- Problem statement -
Scan the listing below for the word "computer" and state how many lines hold it. Write nothing but the number.
# # # # #
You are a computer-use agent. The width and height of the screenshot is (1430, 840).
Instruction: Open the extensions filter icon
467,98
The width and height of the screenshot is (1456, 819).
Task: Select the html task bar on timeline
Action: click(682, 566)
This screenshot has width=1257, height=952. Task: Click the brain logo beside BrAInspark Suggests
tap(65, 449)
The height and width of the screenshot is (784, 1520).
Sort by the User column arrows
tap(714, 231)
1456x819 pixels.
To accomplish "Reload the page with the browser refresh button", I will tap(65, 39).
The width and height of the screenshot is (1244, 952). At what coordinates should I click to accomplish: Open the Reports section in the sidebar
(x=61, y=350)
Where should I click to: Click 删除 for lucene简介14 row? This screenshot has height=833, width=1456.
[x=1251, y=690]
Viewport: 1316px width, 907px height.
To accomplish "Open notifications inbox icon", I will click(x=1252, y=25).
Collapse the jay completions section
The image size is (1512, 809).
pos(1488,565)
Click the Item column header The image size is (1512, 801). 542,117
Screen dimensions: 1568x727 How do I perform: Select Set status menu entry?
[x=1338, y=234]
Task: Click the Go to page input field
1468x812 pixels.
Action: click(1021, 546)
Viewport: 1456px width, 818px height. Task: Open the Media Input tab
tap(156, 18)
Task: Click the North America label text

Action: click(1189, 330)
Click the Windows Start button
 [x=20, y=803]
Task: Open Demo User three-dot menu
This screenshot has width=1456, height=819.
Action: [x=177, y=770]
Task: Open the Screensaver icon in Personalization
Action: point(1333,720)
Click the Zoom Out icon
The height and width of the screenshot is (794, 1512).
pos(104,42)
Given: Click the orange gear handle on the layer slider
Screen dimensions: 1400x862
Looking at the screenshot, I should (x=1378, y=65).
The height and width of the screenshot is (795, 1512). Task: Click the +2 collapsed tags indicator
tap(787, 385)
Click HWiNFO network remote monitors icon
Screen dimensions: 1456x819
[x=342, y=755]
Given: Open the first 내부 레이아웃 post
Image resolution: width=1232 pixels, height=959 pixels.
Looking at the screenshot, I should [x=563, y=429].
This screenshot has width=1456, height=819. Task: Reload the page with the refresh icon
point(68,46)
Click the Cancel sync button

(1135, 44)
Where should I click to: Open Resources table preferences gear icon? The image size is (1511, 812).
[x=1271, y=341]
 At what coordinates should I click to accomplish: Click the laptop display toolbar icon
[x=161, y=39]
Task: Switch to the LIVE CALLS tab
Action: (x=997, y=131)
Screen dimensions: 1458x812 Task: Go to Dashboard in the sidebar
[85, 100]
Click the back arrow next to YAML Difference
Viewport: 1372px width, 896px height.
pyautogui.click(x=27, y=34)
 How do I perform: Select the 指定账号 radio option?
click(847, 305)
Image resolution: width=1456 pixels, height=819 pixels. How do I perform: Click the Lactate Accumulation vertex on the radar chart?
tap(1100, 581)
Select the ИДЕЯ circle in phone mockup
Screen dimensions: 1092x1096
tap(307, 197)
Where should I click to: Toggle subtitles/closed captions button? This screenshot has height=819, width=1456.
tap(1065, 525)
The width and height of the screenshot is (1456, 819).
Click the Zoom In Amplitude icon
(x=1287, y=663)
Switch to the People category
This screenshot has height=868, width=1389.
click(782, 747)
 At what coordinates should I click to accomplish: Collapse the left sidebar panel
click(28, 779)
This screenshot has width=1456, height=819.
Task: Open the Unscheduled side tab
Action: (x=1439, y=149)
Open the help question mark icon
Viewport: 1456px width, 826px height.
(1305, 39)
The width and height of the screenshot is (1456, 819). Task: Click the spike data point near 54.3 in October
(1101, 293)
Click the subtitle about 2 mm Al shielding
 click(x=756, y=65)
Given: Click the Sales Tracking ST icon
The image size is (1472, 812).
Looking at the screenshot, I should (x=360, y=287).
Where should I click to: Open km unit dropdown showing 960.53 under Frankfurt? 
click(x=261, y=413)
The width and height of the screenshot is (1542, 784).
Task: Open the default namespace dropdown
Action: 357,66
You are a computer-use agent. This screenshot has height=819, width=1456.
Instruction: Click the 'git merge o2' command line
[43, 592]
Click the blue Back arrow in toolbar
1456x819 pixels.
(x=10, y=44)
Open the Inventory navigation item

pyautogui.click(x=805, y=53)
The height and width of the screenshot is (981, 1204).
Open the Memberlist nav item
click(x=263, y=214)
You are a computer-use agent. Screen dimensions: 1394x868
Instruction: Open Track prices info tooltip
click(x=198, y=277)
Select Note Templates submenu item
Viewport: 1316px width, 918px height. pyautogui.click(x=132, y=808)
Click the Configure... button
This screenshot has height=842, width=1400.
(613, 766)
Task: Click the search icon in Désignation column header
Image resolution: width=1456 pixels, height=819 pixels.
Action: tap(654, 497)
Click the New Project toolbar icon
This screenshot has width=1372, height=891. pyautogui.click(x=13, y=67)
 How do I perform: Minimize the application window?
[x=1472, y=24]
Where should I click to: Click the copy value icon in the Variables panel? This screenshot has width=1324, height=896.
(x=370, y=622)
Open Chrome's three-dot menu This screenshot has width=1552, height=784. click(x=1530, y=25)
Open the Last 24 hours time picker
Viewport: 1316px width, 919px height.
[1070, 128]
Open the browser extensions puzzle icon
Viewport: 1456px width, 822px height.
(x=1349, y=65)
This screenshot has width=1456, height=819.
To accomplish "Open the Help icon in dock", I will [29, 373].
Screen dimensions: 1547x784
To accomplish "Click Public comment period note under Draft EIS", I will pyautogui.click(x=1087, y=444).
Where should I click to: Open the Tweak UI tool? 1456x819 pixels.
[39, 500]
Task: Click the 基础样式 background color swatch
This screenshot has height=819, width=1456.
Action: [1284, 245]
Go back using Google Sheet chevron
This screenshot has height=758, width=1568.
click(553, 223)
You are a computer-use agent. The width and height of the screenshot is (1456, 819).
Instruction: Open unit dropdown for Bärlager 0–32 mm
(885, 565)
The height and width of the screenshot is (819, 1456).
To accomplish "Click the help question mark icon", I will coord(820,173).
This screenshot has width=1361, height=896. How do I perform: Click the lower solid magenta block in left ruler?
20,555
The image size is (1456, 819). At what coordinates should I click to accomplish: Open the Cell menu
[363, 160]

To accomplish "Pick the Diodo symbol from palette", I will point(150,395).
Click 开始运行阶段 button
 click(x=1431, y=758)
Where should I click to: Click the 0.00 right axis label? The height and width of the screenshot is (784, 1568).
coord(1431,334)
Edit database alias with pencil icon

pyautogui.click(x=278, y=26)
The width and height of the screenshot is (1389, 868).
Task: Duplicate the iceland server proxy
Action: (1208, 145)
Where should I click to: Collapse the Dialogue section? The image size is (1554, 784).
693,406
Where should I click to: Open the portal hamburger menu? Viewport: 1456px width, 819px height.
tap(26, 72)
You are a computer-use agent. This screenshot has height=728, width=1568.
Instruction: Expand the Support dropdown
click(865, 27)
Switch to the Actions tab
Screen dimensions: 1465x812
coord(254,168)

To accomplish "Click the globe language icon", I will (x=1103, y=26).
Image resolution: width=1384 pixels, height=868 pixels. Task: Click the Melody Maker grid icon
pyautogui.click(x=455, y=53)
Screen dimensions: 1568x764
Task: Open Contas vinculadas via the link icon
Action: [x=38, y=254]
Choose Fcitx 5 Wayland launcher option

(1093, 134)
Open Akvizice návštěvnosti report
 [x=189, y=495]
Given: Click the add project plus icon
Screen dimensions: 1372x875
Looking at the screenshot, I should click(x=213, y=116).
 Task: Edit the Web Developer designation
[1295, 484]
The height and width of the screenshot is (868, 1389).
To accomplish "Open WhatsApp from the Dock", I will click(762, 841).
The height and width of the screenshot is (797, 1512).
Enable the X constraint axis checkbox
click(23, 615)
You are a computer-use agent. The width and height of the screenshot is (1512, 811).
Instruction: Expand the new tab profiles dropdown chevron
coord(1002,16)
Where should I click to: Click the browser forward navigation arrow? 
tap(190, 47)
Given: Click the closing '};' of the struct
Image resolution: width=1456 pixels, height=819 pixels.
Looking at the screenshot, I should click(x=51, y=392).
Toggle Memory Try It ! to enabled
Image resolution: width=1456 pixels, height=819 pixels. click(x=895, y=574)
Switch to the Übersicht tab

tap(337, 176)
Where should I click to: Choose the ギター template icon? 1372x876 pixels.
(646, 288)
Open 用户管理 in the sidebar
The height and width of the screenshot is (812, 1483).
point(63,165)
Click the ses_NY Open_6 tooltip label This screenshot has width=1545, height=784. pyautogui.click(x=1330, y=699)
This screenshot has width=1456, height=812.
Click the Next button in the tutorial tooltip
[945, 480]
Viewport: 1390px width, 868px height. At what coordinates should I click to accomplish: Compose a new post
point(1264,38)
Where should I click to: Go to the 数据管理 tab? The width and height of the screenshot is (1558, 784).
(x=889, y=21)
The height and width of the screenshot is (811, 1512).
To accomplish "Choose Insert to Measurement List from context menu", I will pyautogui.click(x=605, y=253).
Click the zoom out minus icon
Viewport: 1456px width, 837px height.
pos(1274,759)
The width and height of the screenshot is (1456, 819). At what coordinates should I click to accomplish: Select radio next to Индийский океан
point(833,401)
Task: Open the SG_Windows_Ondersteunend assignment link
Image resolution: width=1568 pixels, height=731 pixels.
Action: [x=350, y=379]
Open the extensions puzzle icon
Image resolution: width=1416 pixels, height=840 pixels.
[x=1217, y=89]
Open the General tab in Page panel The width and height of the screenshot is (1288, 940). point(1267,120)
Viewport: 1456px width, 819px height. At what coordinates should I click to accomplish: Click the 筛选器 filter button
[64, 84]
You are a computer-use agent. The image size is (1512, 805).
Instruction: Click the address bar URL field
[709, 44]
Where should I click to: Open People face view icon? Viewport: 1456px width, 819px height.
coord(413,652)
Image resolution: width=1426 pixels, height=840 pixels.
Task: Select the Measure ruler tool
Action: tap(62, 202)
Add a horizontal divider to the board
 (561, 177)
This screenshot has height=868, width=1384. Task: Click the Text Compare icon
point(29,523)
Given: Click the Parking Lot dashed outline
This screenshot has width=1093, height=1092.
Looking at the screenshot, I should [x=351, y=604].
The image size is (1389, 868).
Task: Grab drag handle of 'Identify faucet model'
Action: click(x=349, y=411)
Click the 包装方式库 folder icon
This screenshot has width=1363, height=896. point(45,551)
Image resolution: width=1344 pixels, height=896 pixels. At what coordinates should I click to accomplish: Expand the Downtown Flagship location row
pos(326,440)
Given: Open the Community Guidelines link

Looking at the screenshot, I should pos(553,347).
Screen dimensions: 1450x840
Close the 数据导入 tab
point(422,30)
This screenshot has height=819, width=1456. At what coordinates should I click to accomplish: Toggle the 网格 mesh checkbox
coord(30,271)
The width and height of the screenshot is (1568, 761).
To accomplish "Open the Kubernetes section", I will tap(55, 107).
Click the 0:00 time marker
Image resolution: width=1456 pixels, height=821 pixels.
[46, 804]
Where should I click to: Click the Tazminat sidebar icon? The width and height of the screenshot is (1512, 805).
# # # # #
- Solution for this problem -
7